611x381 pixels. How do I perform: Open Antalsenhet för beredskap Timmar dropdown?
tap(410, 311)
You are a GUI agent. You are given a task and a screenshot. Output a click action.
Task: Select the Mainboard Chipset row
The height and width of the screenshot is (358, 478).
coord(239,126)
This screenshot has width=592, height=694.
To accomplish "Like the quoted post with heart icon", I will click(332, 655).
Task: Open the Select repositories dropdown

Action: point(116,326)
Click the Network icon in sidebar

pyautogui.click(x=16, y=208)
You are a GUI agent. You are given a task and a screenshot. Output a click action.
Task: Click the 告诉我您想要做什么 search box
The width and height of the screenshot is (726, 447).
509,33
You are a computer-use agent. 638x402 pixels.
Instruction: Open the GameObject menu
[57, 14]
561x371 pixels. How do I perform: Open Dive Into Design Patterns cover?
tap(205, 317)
◆ ◆ ◆ ◆ ◆
TRY IT
Starting at the line that contains "Instruction: Open the GameObject menu", write out every line through the end of the entries, exactly and with nothing added.

SOLUTION TO THIS TASK
Instruction: Open the GameObject menu
[57, 14]
561x371 pixels. How do I perform: Open Dive Into Design Patterns cover?
tap(205, 317)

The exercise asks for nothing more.